O ditador Kim Jong-un é um dos poucos aliados de Vladimir Putin, e o disparo abre uma nova frente de preocupação para o presidente americano, Joe Biden, que empenhou muitas fichas diplomáticas ao reunir-se pessoalmente com os outros 29 chefes de governo da Otan em Bruxelas nesta quinta (24).
Estados Unidos, Japão e Coreia do Sul condenaram o teste.
Segundo o Ministério da Defesa japonês, provavelmente foi o primeiro com um míssil Hwasong-17, apresentado em um desfile militar em Pyongyang em 2020. O lançamento ocorreu três horas antes de os líderes ocidentais posarem para a primeira foto do seu encontro.
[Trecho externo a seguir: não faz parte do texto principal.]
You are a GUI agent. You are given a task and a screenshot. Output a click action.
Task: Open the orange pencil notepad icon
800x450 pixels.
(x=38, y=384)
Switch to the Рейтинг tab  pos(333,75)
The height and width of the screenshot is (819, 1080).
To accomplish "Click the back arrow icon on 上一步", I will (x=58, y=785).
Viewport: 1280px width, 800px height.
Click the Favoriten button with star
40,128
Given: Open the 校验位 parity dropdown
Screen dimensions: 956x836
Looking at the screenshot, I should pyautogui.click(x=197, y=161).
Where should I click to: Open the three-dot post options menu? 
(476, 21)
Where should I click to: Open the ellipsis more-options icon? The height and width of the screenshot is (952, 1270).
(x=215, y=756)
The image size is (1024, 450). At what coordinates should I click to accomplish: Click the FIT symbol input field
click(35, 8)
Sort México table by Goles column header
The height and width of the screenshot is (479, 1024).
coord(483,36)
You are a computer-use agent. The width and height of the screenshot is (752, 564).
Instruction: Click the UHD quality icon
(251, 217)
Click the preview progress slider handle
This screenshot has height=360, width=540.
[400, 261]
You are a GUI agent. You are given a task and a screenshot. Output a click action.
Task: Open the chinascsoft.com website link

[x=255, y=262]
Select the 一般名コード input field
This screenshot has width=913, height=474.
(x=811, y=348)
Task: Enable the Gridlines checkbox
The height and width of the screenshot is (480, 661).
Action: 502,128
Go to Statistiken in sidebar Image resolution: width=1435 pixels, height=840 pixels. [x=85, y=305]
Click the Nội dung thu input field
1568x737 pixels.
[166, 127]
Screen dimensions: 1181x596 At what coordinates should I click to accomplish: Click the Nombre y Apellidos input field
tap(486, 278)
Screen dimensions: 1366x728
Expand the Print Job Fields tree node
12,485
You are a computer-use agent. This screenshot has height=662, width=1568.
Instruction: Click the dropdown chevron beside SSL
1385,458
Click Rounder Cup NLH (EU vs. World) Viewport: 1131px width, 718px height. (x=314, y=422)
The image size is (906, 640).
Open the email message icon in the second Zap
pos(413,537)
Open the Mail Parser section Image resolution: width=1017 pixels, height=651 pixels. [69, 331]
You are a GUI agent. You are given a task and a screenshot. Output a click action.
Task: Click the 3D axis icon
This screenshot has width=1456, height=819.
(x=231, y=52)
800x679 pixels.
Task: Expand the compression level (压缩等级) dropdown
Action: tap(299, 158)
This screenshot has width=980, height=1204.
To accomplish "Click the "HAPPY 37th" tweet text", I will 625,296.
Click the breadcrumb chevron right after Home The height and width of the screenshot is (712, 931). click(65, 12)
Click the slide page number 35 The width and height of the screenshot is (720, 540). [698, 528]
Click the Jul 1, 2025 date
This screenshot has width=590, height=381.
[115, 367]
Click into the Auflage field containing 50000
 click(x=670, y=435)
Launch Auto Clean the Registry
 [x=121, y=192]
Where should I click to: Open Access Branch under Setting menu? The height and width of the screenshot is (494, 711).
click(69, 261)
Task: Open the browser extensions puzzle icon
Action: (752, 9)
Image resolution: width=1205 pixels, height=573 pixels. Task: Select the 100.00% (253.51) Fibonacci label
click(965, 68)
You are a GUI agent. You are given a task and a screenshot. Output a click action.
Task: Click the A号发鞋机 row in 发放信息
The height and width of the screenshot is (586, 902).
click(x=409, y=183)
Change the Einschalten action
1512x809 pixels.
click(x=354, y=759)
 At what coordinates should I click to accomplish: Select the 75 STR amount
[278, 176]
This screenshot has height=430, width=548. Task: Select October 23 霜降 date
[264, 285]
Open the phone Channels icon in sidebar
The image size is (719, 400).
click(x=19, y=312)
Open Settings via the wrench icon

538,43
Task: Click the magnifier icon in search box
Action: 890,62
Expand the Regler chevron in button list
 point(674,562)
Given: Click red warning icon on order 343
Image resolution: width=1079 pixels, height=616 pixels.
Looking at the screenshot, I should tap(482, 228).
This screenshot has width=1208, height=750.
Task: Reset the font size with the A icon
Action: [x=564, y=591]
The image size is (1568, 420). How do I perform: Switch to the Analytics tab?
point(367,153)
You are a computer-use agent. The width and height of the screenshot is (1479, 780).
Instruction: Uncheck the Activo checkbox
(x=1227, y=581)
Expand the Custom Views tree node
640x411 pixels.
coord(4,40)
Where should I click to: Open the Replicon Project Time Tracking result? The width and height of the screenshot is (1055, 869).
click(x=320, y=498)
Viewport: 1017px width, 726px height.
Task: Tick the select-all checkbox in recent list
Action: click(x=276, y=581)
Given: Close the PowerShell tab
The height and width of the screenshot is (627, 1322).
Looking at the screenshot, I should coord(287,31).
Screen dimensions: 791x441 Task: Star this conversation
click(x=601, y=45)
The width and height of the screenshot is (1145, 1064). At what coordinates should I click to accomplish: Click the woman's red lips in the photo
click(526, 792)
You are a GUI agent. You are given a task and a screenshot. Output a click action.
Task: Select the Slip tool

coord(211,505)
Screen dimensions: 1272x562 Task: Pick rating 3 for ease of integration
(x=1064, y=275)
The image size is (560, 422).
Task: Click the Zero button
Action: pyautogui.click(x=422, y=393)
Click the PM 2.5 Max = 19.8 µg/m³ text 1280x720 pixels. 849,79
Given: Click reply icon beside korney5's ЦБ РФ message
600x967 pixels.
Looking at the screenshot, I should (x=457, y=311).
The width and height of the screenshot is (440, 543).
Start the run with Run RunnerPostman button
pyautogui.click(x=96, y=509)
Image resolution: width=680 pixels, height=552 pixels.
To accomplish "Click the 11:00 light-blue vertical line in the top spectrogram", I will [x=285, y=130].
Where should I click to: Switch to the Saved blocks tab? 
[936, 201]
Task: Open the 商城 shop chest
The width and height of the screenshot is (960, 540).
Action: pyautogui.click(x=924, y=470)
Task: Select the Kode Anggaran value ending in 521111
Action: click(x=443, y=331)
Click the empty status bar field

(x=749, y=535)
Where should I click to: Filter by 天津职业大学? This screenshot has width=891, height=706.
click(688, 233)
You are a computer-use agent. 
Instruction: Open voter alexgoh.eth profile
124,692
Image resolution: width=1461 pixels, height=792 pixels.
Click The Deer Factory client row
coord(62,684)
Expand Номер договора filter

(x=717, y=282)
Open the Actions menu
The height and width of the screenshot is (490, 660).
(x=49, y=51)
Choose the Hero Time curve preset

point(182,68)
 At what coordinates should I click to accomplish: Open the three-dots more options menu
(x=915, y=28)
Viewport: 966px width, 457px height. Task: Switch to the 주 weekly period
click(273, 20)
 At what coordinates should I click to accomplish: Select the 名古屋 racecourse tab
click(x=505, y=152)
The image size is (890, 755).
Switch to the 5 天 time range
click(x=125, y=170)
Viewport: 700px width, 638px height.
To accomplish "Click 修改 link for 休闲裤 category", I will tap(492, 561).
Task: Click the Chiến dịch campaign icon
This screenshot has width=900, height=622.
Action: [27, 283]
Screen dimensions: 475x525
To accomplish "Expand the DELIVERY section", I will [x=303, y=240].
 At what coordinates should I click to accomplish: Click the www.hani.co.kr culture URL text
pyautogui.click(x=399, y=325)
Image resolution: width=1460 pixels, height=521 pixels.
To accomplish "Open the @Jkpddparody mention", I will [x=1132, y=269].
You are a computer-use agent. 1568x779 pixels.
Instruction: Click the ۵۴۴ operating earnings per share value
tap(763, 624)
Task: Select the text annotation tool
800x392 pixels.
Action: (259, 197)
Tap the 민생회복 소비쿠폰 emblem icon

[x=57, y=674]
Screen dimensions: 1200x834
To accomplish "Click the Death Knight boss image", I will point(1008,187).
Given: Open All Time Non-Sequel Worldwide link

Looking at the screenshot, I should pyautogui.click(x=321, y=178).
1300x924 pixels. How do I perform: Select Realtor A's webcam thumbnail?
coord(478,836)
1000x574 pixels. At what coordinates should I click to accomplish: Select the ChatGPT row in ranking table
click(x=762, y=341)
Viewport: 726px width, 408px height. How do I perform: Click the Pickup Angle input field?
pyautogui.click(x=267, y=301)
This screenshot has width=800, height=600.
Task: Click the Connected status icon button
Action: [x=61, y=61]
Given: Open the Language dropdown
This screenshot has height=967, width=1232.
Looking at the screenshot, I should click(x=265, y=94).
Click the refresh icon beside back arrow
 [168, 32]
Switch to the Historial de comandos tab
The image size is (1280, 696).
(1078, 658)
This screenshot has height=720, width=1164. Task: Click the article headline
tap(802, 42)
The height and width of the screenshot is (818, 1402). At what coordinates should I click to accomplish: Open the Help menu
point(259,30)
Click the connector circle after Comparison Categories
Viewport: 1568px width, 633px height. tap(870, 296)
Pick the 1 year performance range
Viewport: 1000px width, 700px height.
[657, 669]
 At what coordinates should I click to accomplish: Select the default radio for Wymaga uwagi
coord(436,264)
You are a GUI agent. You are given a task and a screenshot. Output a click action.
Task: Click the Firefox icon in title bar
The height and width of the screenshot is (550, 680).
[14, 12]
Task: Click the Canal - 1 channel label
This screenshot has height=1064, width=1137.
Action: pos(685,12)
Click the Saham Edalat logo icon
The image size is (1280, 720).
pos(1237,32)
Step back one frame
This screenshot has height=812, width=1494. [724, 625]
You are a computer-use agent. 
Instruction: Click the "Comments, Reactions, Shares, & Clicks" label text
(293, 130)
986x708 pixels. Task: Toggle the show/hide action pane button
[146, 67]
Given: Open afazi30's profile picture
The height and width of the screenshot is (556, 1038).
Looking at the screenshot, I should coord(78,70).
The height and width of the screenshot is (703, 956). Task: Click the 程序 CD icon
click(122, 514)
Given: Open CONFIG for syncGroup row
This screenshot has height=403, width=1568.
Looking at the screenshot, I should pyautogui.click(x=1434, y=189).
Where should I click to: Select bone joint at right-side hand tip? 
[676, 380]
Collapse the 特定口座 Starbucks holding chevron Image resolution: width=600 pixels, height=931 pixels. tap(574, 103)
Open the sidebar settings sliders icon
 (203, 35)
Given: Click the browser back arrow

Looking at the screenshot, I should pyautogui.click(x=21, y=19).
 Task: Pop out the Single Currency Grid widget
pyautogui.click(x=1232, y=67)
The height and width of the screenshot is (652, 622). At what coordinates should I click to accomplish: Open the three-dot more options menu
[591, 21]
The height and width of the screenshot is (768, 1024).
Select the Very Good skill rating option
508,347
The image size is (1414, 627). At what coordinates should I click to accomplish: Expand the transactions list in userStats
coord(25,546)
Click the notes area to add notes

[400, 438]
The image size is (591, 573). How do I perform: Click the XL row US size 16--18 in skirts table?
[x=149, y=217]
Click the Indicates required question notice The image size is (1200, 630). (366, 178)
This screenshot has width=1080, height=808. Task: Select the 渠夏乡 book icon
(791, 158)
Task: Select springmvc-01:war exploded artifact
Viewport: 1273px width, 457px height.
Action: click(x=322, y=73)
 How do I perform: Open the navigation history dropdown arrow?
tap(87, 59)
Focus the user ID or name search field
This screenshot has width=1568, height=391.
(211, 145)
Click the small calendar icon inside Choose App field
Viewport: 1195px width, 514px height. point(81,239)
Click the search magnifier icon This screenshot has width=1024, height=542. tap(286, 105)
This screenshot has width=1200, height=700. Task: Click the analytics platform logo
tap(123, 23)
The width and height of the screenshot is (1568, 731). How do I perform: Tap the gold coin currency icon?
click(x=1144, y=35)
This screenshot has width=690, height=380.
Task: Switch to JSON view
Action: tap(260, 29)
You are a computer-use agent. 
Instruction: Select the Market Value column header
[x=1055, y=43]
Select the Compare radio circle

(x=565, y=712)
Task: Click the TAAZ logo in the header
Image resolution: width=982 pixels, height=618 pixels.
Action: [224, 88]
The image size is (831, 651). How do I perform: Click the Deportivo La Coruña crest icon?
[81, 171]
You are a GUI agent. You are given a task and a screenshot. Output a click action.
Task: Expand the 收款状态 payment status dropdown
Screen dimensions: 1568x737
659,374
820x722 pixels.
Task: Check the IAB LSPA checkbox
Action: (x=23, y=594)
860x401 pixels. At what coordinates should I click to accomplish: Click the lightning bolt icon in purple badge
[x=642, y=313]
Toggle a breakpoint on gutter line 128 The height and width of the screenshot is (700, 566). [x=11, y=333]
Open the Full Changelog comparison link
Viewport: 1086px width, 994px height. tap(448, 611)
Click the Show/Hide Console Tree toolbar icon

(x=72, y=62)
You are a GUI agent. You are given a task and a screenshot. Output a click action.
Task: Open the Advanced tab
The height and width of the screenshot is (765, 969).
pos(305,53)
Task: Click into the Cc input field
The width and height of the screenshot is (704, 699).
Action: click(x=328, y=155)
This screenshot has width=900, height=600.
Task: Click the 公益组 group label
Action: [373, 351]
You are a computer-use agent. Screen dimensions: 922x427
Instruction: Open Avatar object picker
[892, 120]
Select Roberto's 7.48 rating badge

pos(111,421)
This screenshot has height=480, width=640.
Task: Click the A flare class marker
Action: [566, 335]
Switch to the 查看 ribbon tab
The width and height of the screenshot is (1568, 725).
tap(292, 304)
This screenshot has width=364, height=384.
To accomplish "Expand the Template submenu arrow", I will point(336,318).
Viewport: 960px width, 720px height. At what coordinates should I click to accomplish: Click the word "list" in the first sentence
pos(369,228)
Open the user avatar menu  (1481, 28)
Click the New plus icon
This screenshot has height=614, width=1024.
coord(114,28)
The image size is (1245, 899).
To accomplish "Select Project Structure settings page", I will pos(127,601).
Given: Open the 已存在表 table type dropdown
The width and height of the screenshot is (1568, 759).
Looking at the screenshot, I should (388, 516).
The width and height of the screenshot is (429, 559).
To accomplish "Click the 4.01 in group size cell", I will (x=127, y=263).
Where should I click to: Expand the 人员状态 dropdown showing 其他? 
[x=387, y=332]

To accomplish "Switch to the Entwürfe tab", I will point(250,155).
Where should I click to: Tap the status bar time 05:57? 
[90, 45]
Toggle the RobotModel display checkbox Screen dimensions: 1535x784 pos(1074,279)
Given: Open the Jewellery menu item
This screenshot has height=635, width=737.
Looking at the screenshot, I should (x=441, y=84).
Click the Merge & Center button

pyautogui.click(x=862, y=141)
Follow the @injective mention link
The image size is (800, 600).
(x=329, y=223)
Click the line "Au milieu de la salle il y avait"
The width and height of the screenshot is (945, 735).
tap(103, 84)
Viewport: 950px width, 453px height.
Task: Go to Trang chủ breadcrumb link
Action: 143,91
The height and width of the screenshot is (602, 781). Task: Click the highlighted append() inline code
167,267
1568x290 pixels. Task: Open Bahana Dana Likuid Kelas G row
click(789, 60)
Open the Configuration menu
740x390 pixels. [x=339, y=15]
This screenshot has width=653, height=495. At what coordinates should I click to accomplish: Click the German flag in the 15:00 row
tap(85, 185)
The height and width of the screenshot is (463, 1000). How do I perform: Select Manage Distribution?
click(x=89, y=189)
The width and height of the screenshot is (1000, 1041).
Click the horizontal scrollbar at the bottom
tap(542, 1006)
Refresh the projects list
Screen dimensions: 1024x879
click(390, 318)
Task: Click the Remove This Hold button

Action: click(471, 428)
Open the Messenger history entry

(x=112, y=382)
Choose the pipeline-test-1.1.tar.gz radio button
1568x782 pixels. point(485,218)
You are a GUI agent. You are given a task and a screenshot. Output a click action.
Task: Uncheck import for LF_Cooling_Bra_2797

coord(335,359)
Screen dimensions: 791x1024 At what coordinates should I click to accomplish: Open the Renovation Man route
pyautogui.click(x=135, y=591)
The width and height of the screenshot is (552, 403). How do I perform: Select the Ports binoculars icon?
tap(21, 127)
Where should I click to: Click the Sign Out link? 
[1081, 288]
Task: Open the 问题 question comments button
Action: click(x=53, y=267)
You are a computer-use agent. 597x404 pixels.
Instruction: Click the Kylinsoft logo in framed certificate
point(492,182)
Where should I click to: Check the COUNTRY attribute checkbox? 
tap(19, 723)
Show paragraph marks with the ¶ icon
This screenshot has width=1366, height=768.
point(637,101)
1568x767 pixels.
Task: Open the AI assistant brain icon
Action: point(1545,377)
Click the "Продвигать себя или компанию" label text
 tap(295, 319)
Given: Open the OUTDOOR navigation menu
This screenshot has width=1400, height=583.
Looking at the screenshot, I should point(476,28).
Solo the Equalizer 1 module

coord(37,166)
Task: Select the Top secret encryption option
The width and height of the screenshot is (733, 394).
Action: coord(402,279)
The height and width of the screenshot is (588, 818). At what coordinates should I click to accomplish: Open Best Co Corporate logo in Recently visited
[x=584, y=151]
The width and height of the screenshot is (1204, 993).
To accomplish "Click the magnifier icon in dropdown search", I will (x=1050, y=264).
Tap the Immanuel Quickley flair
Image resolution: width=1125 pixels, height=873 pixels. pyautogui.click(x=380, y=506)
O teste impressionou os sul-coreanos, que o calcularam: o míssil voou por 71 minutos a até 6.200 km, cobrindo uma distância de 1.080 km, espatifando-se no mar próximo ao Japão. Se utilizasse uma trajetória normal, poderia atingir cidades na costa oeste americana, além de territórios dos EUA no Pacífico como o Havaí e Guam.